* [Text passage]:

• • • • • • •

It is pretty easy to do that. I can't recall if I recounted here my first audition in music. It was when I had applied to enter the School of Music at a West Coast Canadian university. I showed up there one day, but not realizing that I had been scheduled for an audition! I didn't even bring my guitar. So the conductor just dragged me into a room and started playing notes to me on the piano: "sing this back", "now this". He played them in widely different octaves and then may have played pairs of notes and asked me to sing the pair back. He may even have played some chords and asked me if they were major or minor. In any case, I passed with flying colors because I had already been a professional musician, albeit in the pop field, for four years. I played by ear, learned music by ear and had already written forty songs. So that little aptitude test was nothing. But I still started too late to become a virtuoso very easily.

The truth is that the standards in classical music are shockingly high. Perhaps they are high in pop music too, but when I listen to singers there, they rarely sound very accomplished and the videos are often just ludicrously pretentious posturing over a computerized drum track, so, doesn't seem so high quality to me, aesthetically. But to be an outstanding classical musician you have to either have astounding amounts of talent and a lot of luck meeting the right people young, or be born into a privileged part of society, or be born into a family of classical musicians. Because, apart from the willingness to accept a rigorous discipline for many years, you also have to have a huge amount of aptitude, plus money and connections. I didn't have any of these things (well, I do have some aptitude!) so my career was a constant struggle.

• • • • • • •

* [Provided records]:
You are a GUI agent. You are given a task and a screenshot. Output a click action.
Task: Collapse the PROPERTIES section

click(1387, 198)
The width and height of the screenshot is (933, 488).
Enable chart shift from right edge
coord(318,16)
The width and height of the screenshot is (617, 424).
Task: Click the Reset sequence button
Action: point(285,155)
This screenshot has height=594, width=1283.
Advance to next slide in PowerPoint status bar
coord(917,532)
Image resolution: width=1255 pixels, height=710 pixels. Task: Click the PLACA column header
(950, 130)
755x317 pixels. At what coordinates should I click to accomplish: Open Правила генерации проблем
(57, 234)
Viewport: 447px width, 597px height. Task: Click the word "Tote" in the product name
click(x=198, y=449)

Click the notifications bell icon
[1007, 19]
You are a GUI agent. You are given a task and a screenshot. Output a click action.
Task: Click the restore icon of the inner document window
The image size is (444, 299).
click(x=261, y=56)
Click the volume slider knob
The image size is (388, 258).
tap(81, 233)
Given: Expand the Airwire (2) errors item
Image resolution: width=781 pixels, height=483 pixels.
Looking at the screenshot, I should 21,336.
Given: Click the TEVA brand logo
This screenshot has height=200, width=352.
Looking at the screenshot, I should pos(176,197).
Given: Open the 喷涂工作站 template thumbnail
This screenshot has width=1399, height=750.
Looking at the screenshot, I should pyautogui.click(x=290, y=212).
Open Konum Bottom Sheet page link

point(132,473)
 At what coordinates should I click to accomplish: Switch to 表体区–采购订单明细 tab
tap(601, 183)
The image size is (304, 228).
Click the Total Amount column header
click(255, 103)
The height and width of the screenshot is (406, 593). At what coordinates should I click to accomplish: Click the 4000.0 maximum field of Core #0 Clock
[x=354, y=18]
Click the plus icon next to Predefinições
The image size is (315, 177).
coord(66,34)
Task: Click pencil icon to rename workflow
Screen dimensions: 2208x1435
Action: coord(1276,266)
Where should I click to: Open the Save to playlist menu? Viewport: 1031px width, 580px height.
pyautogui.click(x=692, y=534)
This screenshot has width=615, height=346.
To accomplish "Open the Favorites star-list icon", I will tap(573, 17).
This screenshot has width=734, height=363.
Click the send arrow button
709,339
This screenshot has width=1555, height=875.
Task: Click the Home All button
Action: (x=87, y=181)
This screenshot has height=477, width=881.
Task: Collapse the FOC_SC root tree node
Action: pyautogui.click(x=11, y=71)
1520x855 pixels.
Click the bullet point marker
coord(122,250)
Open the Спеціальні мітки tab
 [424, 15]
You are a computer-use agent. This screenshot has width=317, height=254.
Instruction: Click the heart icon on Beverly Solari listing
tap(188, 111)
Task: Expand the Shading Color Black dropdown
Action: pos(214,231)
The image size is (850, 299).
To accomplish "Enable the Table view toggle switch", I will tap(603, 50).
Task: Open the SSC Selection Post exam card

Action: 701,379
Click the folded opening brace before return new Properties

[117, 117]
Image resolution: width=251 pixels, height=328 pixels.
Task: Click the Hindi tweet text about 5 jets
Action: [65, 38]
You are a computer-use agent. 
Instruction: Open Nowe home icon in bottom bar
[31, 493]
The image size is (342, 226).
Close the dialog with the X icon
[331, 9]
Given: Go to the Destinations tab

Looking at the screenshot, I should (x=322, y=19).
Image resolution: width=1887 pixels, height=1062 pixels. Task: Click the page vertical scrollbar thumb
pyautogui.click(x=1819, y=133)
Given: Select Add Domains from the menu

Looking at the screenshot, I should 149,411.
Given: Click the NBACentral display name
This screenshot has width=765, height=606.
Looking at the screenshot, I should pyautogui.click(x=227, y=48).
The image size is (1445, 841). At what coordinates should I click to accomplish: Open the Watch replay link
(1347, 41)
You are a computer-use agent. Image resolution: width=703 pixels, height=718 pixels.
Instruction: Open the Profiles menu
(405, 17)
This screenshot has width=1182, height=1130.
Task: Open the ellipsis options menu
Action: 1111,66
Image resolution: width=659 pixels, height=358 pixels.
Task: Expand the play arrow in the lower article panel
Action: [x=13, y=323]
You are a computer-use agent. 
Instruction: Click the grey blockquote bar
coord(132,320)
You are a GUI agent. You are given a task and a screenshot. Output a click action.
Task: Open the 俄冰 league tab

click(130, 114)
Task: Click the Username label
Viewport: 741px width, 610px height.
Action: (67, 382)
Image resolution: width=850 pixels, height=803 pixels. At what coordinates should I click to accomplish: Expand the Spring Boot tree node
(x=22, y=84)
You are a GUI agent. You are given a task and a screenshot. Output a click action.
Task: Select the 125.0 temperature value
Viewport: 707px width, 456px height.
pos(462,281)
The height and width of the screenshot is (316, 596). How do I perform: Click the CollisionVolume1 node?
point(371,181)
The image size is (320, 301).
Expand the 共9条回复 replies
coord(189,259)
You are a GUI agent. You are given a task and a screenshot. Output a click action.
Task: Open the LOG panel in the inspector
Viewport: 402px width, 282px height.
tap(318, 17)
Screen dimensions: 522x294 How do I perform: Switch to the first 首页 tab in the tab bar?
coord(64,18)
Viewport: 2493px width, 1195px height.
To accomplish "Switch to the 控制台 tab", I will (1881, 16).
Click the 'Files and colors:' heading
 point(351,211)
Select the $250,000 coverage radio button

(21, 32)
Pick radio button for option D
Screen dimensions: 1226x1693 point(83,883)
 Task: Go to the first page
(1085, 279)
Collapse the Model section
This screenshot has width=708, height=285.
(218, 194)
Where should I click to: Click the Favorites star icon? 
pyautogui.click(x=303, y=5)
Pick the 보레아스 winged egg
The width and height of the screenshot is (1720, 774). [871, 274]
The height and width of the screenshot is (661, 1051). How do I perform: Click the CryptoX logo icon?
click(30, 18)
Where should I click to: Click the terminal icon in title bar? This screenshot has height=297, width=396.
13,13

• • • • • • •

* [Set exercise]:
According to the passage above about the music school audition, how many songs had the writer already written by then?

* [Response below]:
Forty songs.